#### [PASSAGE SHOWN]
— BEGIN —

Consumer Law

What Is a Device Account Number and Where to Find It

A device account number is the virtual card number your digital wallet uses instead of your real card details. Here's what it means for your payments and protections.

A device account number is a unique string of digits assigned to your payment card when you add it to a digital wallet like Apple Pay, Google Wallet, or Samsung Wallet. Instead of transmitting your actual card number during a purchase, your phone or smartwatch sends this substitute number to the merchant’s terminal. Each device that holds the same card receives its own separate device account number, keeping your real card details off merchant systems entirely.

What a Device Account Number Is

When you load a credit or debit card into a mobile wallet, the card network and your bank generate a device account number — sometimes called a token or virtual account number — that stands in for the sixteen-digit number printed on your physical card. This token is tied to the specific hardware you registered the card on. If you add the same Visa card to both your phone and your smartwatch, each device gets a different device account number.

This process is called payment tokenization. EMVCo, the organization that sets global standards for chip-based and digital payments, defines it as replacing a primary account number with a unique alternative value that can be restricted to a single device, a single merchant, or a specific transaction type.1EMVCo. EMV Payment Tokenisation: What, Why and How Your bank and the card network maintain a secure mapping between the token and your real account number, but the token itself cannot be reverse-engineered to reveal your actual card details.

Because the device account number is hardware-specific, it isolates your payment credentials. If a merchant’s system is breached, attackers would only capture the token — which is useless on any other device or at any other merchant. Your underlying card number stays protected on the bank’s secure servers.

How to Find Your Device Account Number

Digital wallets display only the last four digits of the device account number, which is enough to match a purchase on a receipt or confirm which identifier was used during checkout.

Apple Wallet on iPhone

Open the Wallet app and tap the card you want to check. Tap the Card Number button to see the last four digits of the device account number — the number transmitted to the merchant when you use Apple Pay.2Apple. Set Up Apple Pay in Wallet on iPhone For more details, tap the More button and then Card Details. The physical card number and the device account number are listed separately, so you can quickly tell them apart.

Google Wallet on Android

Open the Google Wallet app and tap the payment card at the top of the screen (you may need to swipe left to find it). At the bottom, tap Details, then Virtual account number. The last four digits shown here are your device account number for that card on that specific Android phone.3Google Wallet Help. Where’s My Virtual Card Number for My Credit Card in Google Pay?

— END —

#### [Records for finding displayed items]
— BEGIN —

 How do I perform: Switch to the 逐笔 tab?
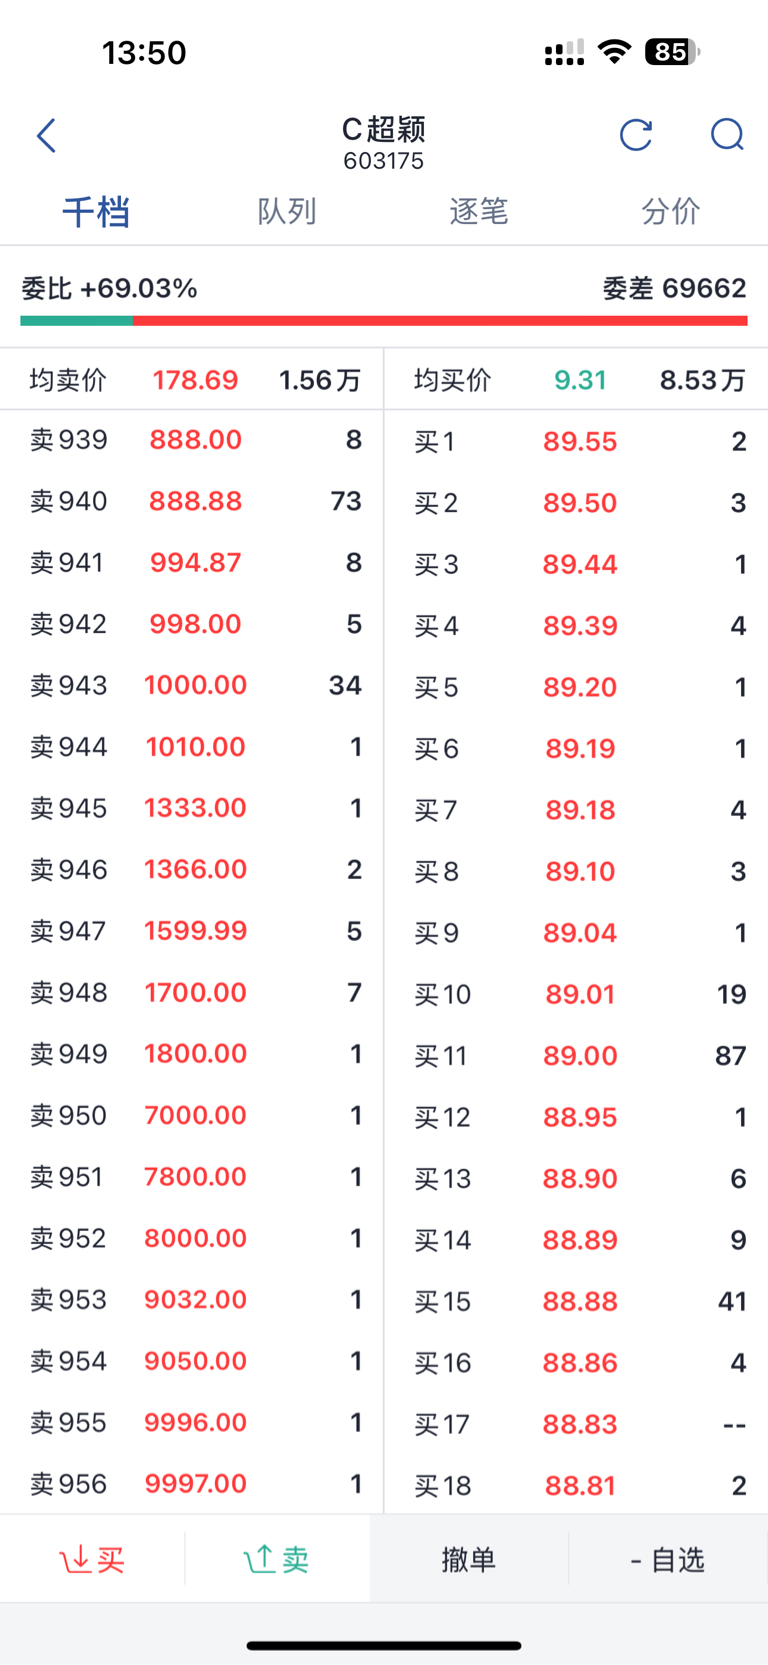[479, 212]
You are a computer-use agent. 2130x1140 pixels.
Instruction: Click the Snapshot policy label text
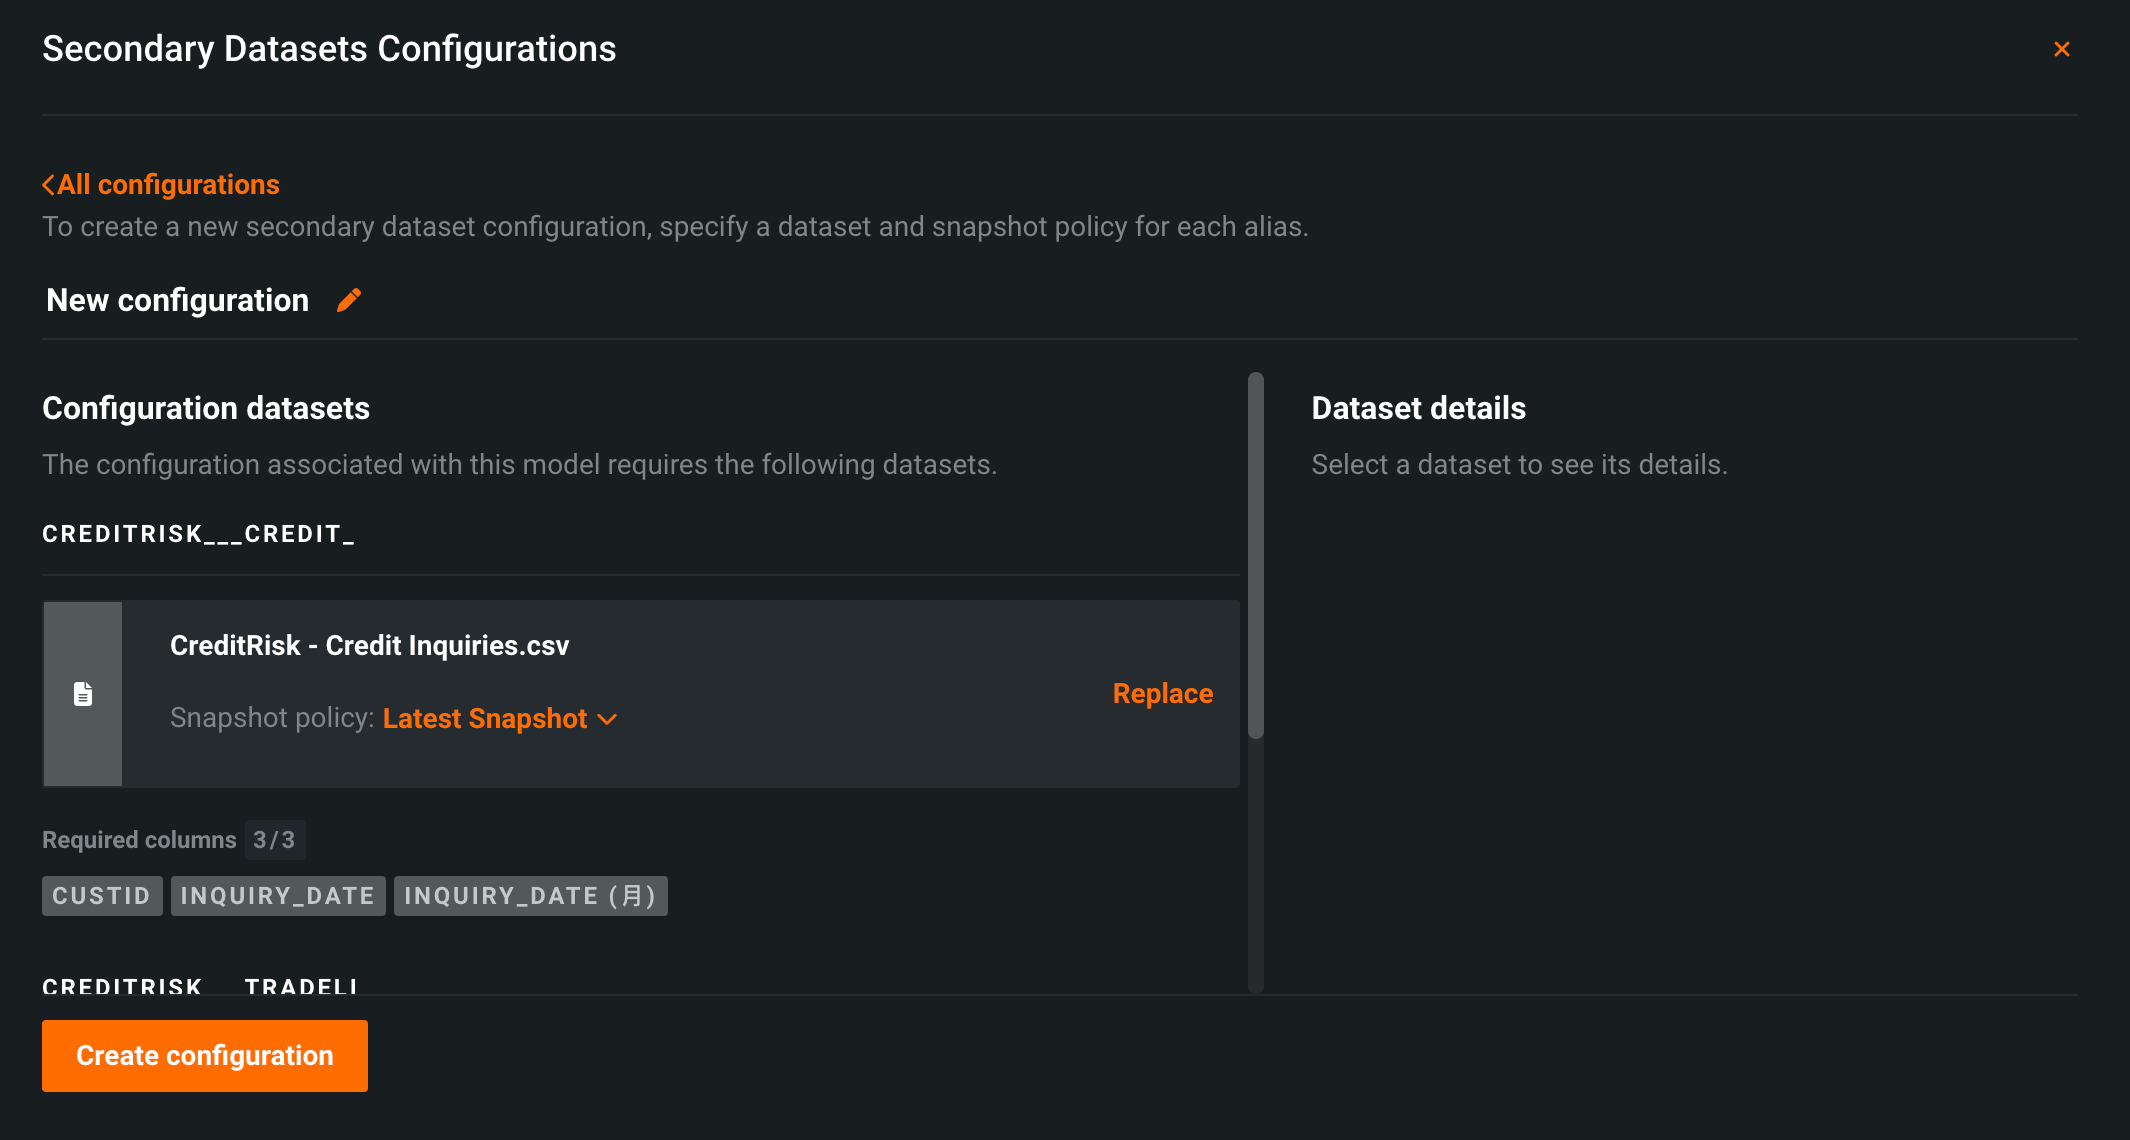coord(271,718)
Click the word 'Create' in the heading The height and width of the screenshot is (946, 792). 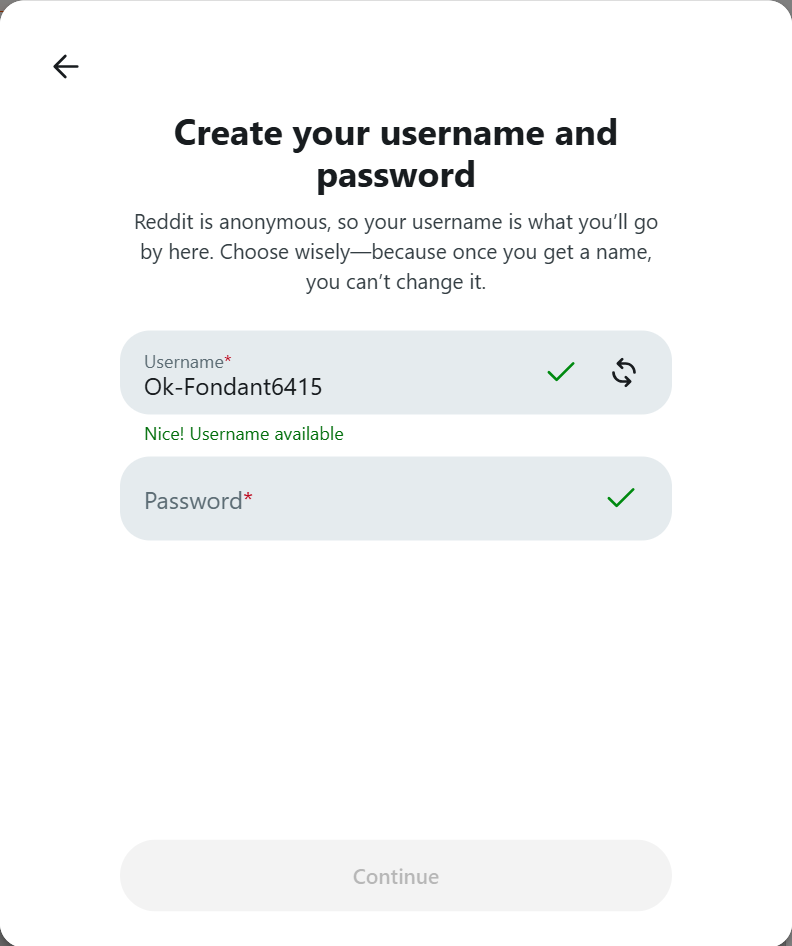[228, 133]
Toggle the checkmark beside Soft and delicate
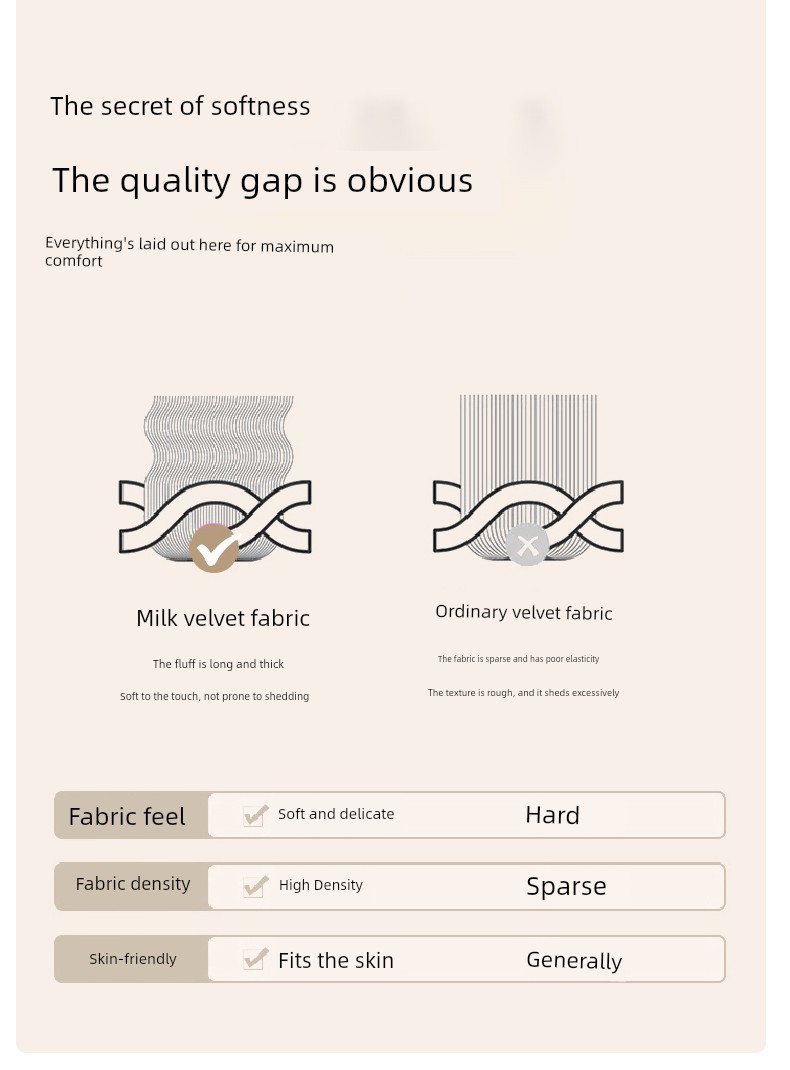The width and height of the screenshot is (790, 1070). coord(256,815)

— END —

#### [EXERCISE SET]
A. According to the passage on device account numbers, how many digits of the device account number do digital wallets display?
B. Carry the passage on device account numbers forward from the end of its Google Wallet section.

#### [OUTPUTS BY TASK]
A. Only the last four digits.

B.
Samsung Wallet

Open the Samsung Wallet app, scroll to the card you want to check, and verify your identity with a fingerprint or PIN. The virtual account number — Samsung’s term for the device account number — appears in the card details. As with Apple and Google, only the last four digits are visible.

How Digital Wallet Payments Are Processed

When you hold your phone near a payment terminal, the device communicates through Near Field Communication (NFC) technology. Rather than transmitting your real card number, the phone sends two pieces of information: the device account number and a one-time dynamic security code (called a cryptogram) generated specifically for that transaction.

The merchant’s terminal receives this data and forwards it through the payment processor to the card network — Visa, Mastercard, or another network. The card network recognizes the device account number as a token, maps it back to your real account number using its secure records, and routes the transaction to your issuing bank. If the account has sufficient funds and the cryptogram is valid, the bank approves the charge and sends an authorization back through the network to the merchant.1EMVCo. EMV Payment Tokenisation: What, Why and How

The entire process takes seconds. The merchant never sees or stores your actual card number — only the device account number and a transaction ID. And because the cryptogram changes with every purchase, intercepted data from a previous transaction cannot be reused to make a fraudulent charge.

Consumer Protection for Digital Wallet Transactions

The federal law that protects you when something goes wrong depends on whether your digital wallet is linked to a debit card or a credit card. These are two separate legal frameworks, and the protections differ significantly.

Debit and Prepaid Cards (Regulation E)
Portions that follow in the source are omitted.